§ ENTRIES PROVIDED
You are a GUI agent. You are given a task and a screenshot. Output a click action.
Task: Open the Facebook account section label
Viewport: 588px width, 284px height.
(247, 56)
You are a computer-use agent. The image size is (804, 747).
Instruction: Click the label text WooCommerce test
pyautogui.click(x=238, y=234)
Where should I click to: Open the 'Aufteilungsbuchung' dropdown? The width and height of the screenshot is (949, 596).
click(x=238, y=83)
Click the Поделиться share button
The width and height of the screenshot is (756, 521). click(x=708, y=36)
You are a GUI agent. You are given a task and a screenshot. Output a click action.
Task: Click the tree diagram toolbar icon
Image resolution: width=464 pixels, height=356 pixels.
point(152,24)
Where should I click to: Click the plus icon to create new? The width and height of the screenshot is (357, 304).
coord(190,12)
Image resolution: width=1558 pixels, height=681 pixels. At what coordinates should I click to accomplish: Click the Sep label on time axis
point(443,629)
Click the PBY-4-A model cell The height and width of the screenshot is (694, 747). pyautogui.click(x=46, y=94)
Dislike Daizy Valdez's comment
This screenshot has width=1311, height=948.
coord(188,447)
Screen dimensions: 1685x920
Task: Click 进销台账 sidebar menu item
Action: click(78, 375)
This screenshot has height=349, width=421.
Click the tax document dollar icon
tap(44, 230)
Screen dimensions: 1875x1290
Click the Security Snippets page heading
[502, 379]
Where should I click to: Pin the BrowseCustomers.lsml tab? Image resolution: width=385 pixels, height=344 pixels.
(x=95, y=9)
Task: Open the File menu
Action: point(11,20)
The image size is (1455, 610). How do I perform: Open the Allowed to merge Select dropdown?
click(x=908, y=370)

§ TASK TO COMPLETE
Send back the complete set of entries, exactly as shown above.

§ ANSWER SPACE
You are a GUI agent. You are given a task and a screenshot. Output a click action.
Task: Open the Facebook account section label
Viewport: 588px width, 284px height.
(247, 56)
You are a computer-use agent. The image size is (804, 747).
Instruction: Click the label text WooCommerce test
pyautogui.click(x=238, y=234)
Where should I click to: Open the 'Aufteilungsbuchung' dropdown? The width and height of the screenshot is (949, 596).
click(x=238, y=83)
Click the Поделиться share button
The width and height of the screenshot is (756, 521). click(x=708, y=36)
You are a GUI agent. You are given a task and a screenshot. Output a click action.
Task: Click the tree diagram toolbar icon
Image resolution: width=464 pixels, height=356 pixels.
point(152,24)
Where should I click to: Click the plus icon to create new? The width and height of the screenshot is (357, 304).
coord(190,12)
Image resolution: width=1558 pixels, height=681 pixels. At what coordinates should I click to accomplish: Click the Sep label on time axis
point(443,629)
Click the PBY-4-A model cell The height and width of the screenshot is (694, 747). pyautogui.click(x=46, y=94)
Dislike Daizy Valdez's comment
This screenshot has width=1311, height=948.
coord(188,447)
Screen dimensions: 1685x920
Task: Click 进销台账 sidebar menu item
Action: click(78, 375)
This screenshot has height=349, width=421.
Click the tax document dollar icon
tap(44, 230)
Screen dimensions: 1875x1290
Click the Security Snippets page heading
[502, 379]
Where should I click to: Pin the BrowseCustomers.lsml tab? Image resolution: width=385 pixels, height=344 pixels.
(x=95, y=9)
Task: Open the File menu
Action: point(11,20)
The image size is (1455, 610). How do I perform: Open the Allowed to merge Select dropdown?
click(x=908, y=370)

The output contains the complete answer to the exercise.